### TASK REQUIREMENTS:
Look below for the line that has "Screen dimensions: 600x446". Set down the lines from there through the line that has "Task: Click the 10K", exactly as written.
# # #
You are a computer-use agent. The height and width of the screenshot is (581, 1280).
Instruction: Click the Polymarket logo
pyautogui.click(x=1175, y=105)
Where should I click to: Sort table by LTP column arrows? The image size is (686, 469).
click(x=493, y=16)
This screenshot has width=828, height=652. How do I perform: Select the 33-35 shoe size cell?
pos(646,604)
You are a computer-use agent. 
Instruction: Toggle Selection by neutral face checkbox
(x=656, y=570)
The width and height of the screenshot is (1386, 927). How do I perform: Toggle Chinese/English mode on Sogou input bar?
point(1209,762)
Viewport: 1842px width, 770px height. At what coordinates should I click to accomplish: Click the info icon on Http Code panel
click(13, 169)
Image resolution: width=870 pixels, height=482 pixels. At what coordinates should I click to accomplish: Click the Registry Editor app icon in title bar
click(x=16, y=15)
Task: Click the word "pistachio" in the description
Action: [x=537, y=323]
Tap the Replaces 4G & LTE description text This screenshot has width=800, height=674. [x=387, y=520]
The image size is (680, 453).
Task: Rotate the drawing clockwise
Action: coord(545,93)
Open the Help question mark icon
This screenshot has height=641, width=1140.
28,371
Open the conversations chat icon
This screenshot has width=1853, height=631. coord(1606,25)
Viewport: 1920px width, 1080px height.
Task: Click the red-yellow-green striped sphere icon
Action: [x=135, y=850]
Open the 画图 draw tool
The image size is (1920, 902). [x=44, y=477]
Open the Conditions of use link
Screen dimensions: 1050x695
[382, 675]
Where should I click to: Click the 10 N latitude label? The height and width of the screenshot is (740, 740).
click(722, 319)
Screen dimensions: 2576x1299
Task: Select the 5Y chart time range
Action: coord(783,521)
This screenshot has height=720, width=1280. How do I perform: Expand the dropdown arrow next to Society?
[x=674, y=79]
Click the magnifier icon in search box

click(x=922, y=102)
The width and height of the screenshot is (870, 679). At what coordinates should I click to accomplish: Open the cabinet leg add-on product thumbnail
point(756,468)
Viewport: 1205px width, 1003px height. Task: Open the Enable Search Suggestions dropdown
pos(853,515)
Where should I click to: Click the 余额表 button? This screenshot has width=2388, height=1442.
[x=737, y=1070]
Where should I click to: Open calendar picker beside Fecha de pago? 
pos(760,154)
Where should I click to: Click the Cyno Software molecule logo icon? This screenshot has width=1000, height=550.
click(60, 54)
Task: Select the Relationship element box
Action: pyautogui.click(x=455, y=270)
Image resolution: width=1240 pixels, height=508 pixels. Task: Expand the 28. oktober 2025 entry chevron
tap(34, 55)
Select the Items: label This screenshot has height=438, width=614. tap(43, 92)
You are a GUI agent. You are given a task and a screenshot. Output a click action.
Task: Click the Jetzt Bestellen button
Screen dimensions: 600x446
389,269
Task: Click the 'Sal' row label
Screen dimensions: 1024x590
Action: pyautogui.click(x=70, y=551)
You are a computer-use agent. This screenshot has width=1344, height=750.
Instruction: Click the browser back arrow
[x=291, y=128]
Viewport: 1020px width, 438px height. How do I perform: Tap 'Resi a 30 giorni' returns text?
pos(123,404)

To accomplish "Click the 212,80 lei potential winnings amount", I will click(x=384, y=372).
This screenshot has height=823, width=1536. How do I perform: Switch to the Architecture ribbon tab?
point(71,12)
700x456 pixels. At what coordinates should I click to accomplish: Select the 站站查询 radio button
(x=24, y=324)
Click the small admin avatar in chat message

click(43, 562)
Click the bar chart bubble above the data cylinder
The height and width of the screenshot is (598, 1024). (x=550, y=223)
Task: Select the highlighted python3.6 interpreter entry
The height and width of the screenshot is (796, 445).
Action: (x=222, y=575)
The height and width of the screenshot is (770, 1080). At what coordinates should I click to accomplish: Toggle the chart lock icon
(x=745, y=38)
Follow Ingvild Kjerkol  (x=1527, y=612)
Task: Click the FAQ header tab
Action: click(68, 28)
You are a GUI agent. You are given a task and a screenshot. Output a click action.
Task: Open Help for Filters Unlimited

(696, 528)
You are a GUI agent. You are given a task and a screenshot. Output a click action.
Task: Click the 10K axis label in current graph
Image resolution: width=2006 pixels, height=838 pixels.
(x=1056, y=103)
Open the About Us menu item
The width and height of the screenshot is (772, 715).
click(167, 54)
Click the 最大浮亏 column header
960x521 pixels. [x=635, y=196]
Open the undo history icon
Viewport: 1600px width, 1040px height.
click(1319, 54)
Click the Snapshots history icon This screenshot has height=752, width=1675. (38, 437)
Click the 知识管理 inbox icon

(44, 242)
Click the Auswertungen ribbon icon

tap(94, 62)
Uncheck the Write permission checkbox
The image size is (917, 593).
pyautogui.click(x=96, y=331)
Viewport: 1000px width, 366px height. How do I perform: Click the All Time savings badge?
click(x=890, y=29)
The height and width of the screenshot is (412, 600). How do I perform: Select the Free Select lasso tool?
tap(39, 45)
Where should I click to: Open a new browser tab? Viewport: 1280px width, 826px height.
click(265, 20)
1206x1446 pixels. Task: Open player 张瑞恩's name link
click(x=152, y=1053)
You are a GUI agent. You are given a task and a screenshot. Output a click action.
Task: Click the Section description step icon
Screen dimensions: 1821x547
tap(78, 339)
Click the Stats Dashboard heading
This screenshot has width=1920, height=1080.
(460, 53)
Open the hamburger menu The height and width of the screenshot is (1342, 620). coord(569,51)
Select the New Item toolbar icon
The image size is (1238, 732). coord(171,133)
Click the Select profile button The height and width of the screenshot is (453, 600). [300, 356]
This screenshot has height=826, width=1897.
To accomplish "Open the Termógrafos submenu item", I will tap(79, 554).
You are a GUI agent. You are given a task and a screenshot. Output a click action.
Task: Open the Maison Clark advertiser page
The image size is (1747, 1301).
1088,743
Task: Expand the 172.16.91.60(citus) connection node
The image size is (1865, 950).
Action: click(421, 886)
# # #
### SOLUTION TO THE PROBLEM:
Screen dimensions: 600x446
389,269
Task: Click the 'Sal' row label
Screen dimensions: 1024x590
Action: pyautogui.click(x=70, y=551)
You are a computer-use agent. This screenshot has width=1344, height=750.
Instruction: Click the browser back arrow
[x=291, y=128]
Viewport: 1020px width, 438px height. How do I perform: Tap 'Resi a 30 giorni' returns text?
pos(123,404)

To accomplish "Click the 212,80 lei potential winnings amount", I will click(x=384, y=372).
This screenshot has height=823, width=1536. How do I perform: Switch to the Architecture ribbon tab?
point(71,12)
700x456 pixels. At what coordinates should I click to accomplish: Select the 站站查询 radio button
(x=24, y=324)
Click the small admin avatar in chat message

click(43, 562)
Click the bar chart bubble above the data cylinder
The height and width of the screenshot is (598, 1024). (x=550, y=223)
Task: Select the highlighted python3.6 interpreter entry
The height and width of the screenshot is (796, 445).
Action: (x=222, y=575)
The height and width of the screenshot is (770, 1080). At what coordinates should I click to accomplish: Toggle the chart lock icon
(x=745, y=38)
Follow Ingvild Kjerkol  (x=1527, y=612)
Task: Click the FAQ header tab
Action: click(68, 28)
You are a GUI agent. You are given a task and a screenshot. Output a click action.
Task: Open Help for Filters Unlimited

(696, 528)
You are a GUI agent. You are given a task and a screenshot. Output a click action.
Task: Click the 10K axis label in current graph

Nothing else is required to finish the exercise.